In our framework, a risk-averse individual considers not only the uncertainty of future wage outcomes based on education and experience but also the variability in the underlying distributions, including the uncertainty in the parameters of the estimated conditional wage distributions.

The VAR-Gibbs model is selected for regression analysis due to its effectiveness in addressing two key issues Firstly, it examines how varying levels of risk aversion influence educational decisions, revealing that higher risk aversion correlates with reduced educational investment, as education is perceived as a riskier investment compared to experience during the study period Secondly, the research highlights the significance of financial resources in higher education decisions by assessing how changes in initial wealth affect educational choices.

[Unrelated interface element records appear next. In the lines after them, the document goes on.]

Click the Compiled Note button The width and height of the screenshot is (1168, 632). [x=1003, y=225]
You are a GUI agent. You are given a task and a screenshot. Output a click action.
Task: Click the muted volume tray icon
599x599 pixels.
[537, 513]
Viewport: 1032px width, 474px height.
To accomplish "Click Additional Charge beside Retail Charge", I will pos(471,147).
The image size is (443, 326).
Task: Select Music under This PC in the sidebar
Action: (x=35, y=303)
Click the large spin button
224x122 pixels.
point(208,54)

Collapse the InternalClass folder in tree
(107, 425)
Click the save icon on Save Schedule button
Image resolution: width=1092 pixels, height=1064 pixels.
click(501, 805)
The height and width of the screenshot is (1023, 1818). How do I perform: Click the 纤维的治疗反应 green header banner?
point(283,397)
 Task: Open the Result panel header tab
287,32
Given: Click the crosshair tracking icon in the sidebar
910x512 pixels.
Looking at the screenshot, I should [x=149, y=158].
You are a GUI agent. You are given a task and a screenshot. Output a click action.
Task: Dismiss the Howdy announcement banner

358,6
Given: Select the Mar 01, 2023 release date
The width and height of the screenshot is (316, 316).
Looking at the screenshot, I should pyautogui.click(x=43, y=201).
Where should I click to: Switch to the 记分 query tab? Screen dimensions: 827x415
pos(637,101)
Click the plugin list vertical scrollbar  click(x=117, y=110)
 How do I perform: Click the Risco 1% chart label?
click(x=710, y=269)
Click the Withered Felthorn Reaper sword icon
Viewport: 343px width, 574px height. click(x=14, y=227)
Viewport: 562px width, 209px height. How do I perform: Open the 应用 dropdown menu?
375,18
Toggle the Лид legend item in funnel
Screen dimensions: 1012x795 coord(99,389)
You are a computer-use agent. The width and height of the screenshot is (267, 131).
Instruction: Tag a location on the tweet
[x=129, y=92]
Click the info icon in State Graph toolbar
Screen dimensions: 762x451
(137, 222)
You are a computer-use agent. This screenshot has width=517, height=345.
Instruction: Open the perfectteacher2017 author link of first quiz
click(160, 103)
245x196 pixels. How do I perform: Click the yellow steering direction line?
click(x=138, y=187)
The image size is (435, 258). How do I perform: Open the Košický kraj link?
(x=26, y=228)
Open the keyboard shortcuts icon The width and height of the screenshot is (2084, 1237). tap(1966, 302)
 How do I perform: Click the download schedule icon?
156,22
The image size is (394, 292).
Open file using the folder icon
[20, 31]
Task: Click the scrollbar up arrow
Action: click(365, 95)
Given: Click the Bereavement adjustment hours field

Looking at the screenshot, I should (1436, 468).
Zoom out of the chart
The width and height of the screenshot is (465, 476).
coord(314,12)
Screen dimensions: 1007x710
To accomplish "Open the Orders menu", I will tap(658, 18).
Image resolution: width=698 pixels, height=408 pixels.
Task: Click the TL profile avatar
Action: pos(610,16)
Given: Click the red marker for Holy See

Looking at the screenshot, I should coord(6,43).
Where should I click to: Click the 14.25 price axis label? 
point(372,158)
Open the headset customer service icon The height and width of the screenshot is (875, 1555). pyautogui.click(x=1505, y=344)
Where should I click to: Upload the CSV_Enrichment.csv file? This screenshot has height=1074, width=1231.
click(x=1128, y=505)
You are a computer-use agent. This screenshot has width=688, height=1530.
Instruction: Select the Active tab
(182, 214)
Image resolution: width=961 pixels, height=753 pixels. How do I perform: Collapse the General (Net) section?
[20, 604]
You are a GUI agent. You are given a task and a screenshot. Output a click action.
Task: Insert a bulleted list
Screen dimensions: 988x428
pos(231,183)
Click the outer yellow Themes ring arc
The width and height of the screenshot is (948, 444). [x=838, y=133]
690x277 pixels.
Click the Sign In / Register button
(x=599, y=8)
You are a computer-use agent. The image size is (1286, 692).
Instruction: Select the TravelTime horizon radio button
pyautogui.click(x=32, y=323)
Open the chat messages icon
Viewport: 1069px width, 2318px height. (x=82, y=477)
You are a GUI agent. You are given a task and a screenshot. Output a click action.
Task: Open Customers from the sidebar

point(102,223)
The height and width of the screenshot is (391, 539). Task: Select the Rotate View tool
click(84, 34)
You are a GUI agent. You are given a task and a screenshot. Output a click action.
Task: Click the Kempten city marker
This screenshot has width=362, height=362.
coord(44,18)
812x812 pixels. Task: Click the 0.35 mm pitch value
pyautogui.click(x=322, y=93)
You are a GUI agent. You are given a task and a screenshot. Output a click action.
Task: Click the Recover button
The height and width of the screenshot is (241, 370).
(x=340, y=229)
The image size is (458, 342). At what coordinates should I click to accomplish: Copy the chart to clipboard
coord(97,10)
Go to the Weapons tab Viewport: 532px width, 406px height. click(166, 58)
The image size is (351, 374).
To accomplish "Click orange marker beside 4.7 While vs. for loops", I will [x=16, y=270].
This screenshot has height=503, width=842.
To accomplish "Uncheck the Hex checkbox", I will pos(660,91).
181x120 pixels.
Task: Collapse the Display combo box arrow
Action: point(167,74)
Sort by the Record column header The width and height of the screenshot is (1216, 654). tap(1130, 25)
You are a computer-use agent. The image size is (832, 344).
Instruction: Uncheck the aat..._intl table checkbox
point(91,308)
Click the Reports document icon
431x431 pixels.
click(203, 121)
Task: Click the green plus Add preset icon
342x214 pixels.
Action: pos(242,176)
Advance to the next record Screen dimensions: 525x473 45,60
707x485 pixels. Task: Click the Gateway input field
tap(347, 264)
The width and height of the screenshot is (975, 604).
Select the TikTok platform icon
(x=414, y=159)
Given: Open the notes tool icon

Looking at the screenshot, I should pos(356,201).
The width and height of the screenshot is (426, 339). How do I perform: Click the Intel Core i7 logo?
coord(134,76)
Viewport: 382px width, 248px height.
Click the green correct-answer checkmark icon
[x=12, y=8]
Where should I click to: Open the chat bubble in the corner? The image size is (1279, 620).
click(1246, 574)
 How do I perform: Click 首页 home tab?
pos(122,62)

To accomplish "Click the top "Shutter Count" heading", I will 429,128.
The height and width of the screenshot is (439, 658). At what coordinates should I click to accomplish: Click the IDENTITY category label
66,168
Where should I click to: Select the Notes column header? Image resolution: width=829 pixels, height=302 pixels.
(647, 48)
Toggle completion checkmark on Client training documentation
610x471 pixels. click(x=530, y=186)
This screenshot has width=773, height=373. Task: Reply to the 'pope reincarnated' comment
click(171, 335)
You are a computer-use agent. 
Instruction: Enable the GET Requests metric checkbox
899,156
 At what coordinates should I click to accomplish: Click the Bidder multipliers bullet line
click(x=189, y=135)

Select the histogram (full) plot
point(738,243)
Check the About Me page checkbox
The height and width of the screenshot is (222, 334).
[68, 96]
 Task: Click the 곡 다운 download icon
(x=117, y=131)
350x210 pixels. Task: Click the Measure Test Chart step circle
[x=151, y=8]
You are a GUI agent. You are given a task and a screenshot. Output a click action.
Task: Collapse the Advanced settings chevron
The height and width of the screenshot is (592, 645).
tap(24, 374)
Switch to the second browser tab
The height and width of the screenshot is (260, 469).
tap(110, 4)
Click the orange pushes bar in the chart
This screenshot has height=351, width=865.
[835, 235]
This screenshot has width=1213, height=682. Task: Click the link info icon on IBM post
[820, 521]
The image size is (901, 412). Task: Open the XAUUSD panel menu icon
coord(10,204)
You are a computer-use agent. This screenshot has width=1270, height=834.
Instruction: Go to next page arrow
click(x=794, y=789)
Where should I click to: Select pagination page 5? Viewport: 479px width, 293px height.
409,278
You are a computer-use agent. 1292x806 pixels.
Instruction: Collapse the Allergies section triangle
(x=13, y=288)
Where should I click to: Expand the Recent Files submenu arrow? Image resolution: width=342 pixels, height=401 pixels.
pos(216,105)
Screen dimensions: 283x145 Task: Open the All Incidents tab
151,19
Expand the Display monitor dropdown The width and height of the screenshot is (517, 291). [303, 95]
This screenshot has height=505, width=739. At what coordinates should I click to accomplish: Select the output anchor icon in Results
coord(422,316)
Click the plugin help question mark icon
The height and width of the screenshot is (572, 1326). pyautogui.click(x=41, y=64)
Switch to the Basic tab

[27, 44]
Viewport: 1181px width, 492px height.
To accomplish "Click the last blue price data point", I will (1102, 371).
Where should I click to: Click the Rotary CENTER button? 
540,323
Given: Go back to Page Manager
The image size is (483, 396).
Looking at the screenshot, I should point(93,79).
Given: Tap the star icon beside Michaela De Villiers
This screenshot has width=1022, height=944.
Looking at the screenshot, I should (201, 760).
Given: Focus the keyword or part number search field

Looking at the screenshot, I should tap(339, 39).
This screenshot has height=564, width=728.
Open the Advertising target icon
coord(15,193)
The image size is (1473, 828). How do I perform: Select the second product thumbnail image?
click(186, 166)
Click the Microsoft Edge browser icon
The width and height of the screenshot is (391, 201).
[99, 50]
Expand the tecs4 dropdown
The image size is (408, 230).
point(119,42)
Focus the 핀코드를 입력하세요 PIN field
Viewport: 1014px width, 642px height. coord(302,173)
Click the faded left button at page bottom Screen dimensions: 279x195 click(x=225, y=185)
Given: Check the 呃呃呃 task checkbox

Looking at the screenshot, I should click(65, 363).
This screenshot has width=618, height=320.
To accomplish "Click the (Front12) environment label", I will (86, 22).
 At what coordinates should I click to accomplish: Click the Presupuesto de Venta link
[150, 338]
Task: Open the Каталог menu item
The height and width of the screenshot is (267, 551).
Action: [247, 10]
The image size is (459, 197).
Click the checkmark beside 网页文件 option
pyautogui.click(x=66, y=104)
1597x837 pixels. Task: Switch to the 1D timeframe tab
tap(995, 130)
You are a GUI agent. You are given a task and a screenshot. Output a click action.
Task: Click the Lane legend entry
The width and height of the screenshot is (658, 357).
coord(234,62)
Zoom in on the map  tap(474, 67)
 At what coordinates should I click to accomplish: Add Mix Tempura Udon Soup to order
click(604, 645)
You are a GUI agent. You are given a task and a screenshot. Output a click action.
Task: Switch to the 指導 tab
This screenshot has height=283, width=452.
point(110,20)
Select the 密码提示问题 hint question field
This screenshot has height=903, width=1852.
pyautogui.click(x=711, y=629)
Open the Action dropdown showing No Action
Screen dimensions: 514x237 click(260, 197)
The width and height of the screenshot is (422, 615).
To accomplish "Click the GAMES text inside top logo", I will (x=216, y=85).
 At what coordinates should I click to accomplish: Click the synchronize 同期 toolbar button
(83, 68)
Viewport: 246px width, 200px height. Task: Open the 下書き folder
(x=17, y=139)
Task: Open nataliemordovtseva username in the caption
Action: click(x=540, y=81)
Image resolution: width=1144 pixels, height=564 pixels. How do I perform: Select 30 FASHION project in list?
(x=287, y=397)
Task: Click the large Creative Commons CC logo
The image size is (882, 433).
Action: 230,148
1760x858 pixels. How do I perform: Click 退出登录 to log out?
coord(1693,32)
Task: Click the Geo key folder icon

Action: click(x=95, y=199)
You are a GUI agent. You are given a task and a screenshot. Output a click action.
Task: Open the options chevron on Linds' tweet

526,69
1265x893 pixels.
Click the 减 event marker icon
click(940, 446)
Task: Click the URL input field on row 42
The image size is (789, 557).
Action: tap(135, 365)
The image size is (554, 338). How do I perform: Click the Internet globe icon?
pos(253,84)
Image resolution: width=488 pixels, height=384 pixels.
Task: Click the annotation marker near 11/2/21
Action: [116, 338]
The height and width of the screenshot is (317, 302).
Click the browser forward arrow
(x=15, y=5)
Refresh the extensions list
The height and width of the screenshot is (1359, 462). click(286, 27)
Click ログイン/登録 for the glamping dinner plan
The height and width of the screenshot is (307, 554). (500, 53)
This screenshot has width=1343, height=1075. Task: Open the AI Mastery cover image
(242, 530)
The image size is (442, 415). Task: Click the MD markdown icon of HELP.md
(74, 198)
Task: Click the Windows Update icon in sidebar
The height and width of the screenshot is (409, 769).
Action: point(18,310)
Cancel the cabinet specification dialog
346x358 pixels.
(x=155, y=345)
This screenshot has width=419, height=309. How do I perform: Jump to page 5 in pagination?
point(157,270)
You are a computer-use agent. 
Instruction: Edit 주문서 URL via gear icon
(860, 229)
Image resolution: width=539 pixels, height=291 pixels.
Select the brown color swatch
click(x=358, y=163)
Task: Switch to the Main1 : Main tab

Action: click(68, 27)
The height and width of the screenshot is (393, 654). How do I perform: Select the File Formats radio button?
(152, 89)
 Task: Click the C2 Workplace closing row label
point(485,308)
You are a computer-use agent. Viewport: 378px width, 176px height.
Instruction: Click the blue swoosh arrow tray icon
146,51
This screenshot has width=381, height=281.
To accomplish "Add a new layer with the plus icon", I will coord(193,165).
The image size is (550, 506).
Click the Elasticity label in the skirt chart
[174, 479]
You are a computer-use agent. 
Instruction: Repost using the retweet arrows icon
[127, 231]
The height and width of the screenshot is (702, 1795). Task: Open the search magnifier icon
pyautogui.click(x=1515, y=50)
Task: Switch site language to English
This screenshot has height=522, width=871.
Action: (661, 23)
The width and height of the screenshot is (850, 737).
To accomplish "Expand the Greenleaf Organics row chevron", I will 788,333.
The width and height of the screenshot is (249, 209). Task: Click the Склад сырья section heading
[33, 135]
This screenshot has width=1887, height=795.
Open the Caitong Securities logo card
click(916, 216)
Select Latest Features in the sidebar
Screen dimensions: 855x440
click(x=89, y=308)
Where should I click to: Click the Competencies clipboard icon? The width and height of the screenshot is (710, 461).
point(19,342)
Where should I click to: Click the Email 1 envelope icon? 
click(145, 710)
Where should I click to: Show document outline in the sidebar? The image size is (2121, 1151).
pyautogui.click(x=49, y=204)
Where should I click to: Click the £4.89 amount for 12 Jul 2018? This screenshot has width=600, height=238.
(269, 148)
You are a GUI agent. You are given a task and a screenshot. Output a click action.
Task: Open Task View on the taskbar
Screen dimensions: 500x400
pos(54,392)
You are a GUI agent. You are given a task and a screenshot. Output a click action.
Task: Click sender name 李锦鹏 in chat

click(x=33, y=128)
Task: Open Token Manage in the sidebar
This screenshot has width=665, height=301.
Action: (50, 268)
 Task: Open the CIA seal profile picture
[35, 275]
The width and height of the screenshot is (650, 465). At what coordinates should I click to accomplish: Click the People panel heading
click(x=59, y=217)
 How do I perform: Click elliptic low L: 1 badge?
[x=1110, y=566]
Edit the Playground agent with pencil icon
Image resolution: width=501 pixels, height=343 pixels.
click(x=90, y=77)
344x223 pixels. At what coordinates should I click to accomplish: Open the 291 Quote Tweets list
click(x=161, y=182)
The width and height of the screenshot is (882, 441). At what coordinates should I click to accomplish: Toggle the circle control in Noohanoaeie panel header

Distinct forecasting methods reveal significant variations in school attendance rates, average education levels, and the duration required to obtain a college degree The study highlights that greater initial wealth correlates with a faster accumulation of education.

Hamilton et al (2000) explored the impact of worker and employer heterogeneity on output distribution, focusing on the relationship between profits and wages within firms Unlike Sattinger (1993), their study considers a labor market where workers and firms are vertically differentiated, with a common level of general human capital but varying individual skills This approach allows for the inclusion of unique worker characteristics, highlighting that equally educated individuals may not be equally suitable for firms Additionally, the research assumes a diverse workforce suited for different types of jobs, alongside firms with varying job requirements, leading to the development of a non-hierarchical assignment model that complements existing hierarchical models.

Firms that struggle to identify the skill types of individual workers may find that those receiving less training often earn higher net wages This occurs because firms do not differentiate between workers based on their skill types, leading to better-matched workers receiving higher wages despite having similar levels of general human capital and productivity As the number of firms increases, equilibrium wages rise due to competition for better-matched workers In a scenario where the number of firms becomes very large, wages approach the competitive level of general human capital, while profits diminish to zero The competitive labor market model represents the limit of the spatial job assignment model Furthermore, an increase in the common level of general human capital boosts gross productivity and reduces training costs for each worker, resulting in higher net wages This trend is supported by numerous empirical studies, although profits may decline as firms lose some monopsony power, which offsets productivity gains.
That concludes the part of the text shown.